A view from Simon Kershaw

CREATIVE STRATEGY: Nudity and drugs? YSL has 'creativity' running in its veins

Do clients need creatives? Proper creatives, I mean. The art director and copywriter who live for the big idea, the awards, and the long lunch.

After all, some sectors have become so specialised that they are mirrored by equally mono-minded agencies – financial services, fundraising, B2B, pharmaceutical.

The result?  With notable exceptions, the kind of work you’d expect from a village full of inbreds – dull, or strange, and not in a good way.  

The client has what they would call "an idea" and passes it on the agency, whose only task is to dress up and prettify said "idea".  As the creative director in such a scenario will tell you: "You can’t polish a turd, but you can roll it in glitter."

Some clients go further and dispense with agencies altogether. For them, creativity is about a look, a feeling or an emotion, captured in a photograph or a film. Yes, fashion, we are looking at you.  

Perfumes in particular have a long history of "ideas" that seem to have one objective – to get a striking image in the national media. How?  Not with wit and charm.

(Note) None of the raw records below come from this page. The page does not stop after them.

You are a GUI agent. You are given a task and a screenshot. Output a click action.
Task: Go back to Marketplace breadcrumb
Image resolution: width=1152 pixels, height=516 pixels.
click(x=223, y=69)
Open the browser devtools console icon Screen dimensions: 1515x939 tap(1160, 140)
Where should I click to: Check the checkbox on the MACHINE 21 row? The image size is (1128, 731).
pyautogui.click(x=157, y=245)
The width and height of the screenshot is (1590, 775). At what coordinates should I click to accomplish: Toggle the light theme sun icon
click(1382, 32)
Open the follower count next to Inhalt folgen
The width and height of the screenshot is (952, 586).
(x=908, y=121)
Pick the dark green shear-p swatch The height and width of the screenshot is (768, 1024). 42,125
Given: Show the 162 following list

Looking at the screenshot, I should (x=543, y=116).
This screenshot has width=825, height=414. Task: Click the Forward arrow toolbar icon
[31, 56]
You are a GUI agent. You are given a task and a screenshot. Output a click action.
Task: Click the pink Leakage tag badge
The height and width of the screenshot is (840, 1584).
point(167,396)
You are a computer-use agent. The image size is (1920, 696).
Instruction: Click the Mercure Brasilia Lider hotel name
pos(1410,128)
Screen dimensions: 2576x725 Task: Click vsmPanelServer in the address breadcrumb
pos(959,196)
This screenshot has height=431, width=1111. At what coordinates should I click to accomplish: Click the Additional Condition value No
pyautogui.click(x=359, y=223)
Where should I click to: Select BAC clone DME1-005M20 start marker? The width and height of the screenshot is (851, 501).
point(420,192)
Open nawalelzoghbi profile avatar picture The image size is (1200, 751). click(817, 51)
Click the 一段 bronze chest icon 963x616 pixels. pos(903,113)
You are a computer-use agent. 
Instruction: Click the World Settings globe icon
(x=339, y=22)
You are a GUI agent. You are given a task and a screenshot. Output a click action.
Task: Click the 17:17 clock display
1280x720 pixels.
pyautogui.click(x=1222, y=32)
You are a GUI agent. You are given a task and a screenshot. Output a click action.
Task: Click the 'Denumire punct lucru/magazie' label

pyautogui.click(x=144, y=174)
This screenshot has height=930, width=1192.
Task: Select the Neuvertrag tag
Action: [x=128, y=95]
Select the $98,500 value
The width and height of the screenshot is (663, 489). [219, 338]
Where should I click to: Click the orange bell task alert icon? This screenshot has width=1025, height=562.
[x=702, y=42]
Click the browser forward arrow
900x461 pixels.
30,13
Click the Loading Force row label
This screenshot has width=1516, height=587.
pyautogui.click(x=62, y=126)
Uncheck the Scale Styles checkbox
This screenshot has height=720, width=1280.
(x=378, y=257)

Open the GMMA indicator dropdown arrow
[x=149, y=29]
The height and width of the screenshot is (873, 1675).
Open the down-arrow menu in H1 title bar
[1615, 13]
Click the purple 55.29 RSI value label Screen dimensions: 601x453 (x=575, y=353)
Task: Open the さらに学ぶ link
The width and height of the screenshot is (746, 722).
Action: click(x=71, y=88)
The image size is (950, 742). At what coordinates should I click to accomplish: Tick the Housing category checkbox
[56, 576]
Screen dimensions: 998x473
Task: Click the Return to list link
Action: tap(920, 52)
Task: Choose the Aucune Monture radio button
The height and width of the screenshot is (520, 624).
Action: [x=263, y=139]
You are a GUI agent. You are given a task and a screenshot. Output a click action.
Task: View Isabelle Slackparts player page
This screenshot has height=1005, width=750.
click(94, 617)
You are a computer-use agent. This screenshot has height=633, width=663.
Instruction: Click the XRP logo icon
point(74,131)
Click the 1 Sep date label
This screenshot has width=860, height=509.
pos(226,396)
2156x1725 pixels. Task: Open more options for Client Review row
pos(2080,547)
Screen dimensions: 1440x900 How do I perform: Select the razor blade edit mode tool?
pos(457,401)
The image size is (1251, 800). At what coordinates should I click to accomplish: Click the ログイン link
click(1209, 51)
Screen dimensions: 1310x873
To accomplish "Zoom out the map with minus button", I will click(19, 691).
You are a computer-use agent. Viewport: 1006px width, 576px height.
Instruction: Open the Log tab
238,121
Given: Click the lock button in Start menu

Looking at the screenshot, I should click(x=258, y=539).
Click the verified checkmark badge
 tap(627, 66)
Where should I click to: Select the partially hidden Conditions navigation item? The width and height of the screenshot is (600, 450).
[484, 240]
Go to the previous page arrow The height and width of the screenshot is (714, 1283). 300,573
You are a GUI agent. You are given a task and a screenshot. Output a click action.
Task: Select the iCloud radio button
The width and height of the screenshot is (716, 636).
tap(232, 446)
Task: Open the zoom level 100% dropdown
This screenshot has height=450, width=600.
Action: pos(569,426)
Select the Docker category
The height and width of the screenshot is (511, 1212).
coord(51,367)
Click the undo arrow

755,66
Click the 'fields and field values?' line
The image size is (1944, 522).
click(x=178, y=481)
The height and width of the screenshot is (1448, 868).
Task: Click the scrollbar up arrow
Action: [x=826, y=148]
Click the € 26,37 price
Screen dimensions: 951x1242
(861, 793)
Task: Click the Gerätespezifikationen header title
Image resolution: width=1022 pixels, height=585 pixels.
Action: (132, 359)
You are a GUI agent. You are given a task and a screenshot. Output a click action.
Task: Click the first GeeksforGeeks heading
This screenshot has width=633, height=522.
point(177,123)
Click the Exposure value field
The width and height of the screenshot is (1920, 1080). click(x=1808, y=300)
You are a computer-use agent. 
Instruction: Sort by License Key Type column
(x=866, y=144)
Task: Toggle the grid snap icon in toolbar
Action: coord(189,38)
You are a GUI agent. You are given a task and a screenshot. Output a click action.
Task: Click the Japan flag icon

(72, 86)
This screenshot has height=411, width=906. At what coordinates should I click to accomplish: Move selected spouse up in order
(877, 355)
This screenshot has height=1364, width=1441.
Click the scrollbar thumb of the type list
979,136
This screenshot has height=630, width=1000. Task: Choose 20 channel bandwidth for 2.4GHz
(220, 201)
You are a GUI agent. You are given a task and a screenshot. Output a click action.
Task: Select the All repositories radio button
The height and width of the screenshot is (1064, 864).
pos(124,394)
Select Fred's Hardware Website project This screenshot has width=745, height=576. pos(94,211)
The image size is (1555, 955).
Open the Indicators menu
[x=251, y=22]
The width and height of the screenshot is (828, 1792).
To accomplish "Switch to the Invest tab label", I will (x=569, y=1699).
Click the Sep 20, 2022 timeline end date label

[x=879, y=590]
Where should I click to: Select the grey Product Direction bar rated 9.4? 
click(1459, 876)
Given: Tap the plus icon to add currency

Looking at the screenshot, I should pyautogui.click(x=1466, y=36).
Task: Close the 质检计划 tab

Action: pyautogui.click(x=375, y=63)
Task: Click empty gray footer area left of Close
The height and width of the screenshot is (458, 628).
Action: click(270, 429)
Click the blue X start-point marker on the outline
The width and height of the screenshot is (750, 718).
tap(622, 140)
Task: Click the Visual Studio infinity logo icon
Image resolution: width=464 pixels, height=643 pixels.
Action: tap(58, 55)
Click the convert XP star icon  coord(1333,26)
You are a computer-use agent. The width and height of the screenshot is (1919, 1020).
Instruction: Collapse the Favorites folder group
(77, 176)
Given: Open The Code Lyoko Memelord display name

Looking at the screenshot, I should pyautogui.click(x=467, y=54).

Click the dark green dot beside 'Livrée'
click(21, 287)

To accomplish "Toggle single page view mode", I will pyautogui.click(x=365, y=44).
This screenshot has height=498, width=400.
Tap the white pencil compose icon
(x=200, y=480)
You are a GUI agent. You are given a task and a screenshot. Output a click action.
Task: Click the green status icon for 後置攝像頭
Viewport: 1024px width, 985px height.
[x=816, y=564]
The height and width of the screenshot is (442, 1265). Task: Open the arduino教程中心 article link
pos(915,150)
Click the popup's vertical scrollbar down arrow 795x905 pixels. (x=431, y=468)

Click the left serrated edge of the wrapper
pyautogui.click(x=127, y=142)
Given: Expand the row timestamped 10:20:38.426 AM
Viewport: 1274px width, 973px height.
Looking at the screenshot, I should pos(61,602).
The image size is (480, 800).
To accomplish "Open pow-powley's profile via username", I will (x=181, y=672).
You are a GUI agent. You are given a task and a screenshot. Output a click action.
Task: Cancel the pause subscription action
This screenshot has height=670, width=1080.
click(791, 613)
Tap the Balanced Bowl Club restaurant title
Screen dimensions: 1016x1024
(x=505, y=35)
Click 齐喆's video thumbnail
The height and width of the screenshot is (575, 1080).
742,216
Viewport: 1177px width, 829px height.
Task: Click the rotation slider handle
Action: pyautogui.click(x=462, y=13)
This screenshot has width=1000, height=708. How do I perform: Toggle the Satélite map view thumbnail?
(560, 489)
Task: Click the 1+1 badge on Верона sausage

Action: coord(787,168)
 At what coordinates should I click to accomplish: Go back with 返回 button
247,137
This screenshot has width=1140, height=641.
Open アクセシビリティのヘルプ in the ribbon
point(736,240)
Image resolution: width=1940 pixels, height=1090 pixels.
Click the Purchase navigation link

Nope – "controversy" is their weapon of choice.  

In the perfume manufacturer’s ideal world, when a Daily Mail reader sees their ad, they will go more apoplectic than if it turned out David Cameron is an asylum-seeker who eats babies.

Yves Saint Laurent certainly do their best to shock on a regular basis. Do you remember YSL’s poster for Opium featuring the naked Sophie Dahl in a so-called "sexually suggestive" pose? .  

I personally couldn’t see what all the fuss was about. I thought it was more offensive that Ms. Dahl had been given bizarre white skin and red hair.  

But not to be put off by that slap from the Advertising Standards Authority, the makers of Opium have been at it again.  

Their recent commercial has been banned because the ASA "was concerned that the image of the woman running her finger down her inner arm could be interpreted as the injection of opiates into the body.

"The ASA also said it was concerned that the image of the woman moving in a series of short, rapid scenes, before the advert concluded with her body seizing upwards while lying on the floor, could be seen to simulate the effect of drugs on the body."

So, I guess YSL didn’t think there was enough of a clue in the name:  "I am your addiction. I am Belle D'Opium."

How did the advertiser respond to the complaints from viewers? 

They said (I am not making this up) that "the character Belle appeared to be a healthy, vibrant woman expressing her sexuality".

And pointing to her inner elbow and running her finger along the inside of her forearm, represented "the circle of life, the flow of energy in Belle's body and a sense of life being given out of the earth".

Stop tittering at the back.  The YSL ad is certainly a different take on the "circle of life" to Disney’s lions.  It makes you wonder what they’ll come up with next.  Suggestions on a naughty postcard, please...

Simon S Kershaw is a creative consultant and a former creative director at Craik Jones.